Tuesday, November 18, 2008

A Passion in the Desert - At last he grew passionately fond of the panther

"A Passion in the Desert" (1832) is the story, over the course of ten pages or so, of a love affair between a soldier and a panther. The soldier accompanies Napoleon to Egypt, and is captured by nomads. We join him just as he escapes to a Saharan oasis, where he wakes up next to the second important character:

"It was a female. The fur on the belly and flanks were glistening white; many small marks like velvet formed beautiful bracelets round her feet; her sinuous tail was also white, ending with black rings; the overpart of her dress, yellow like burnished gold, very lissome and soft, had the characteristic blotches in the form of rosettes, which distinguish the panther from every other feline species."

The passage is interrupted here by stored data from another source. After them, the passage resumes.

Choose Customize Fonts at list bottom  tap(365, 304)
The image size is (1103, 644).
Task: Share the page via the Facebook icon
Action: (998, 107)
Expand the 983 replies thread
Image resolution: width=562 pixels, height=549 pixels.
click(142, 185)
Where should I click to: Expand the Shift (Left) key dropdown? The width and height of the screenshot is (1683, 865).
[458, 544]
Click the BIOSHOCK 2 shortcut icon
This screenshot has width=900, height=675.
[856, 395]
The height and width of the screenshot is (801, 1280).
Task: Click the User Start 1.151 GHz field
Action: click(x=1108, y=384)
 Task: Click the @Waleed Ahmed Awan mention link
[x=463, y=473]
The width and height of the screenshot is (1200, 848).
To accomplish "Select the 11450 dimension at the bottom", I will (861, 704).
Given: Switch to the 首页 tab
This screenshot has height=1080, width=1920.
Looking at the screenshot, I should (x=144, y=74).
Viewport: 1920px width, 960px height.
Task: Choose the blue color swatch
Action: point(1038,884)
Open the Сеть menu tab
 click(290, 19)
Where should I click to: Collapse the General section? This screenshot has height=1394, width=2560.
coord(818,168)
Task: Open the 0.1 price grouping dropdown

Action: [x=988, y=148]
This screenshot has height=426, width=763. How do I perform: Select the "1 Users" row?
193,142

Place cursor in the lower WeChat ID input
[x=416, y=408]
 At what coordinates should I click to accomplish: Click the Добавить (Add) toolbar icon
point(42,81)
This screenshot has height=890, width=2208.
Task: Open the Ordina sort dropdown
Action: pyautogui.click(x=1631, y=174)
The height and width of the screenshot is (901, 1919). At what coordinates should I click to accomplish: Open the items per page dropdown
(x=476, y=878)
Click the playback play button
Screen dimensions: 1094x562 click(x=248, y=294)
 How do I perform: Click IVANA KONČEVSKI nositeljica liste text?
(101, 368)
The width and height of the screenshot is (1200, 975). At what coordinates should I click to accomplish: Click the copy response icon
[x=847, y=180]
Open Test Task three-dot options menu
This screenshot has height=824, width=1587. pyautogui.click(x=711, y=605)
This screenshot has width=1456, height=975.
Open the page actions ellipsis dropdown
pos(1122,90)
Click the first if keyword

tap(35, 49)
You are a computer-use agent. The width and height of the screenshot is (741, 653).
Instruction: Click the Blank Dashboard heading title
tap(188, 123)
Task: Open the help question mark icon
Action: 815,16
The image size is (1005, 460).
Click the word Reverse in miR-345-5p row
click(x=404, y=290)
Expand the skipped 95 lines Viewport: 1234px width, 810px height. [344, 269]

Yes, bracelets, rings, "her dress" - the story is a fable about the relationship between men and women. What I really like, though, is that the panther never turns into an abstracted woman. She's always a panther. The pretense of realism is never dropped. We learn all there is to know about life at the oasis, for the soldier and the cat, and it's almost credible. How does it end? Well, we're hearing the story, not from the soldier, actually, but from someone who heard it from him so the soldier must get out of the desert.

"A Passion in the Desert" is the first thing I ever read by Balzac, twenty years ago. I developed certain prejudices against Balzac based on this and that scrap of information - he was a sloppy writer, a first-drafter, not concerned with aesthetics, all basically wrong, or wrong enough. But I actually always knew this had to be wrong, because, if nothing else, he had written the amazing story of the soldier and the panther.

There's a 1997 film of "A Passion in the Desert" about which I am very curious. I can see how it would work.

2 comments:

  1. At first I thought you had a typos and meant painter not panther! What a curious story.

    ReplyDelete
  2. It's a great work of the imagination, to my knowledge without real precedent, genuinely original.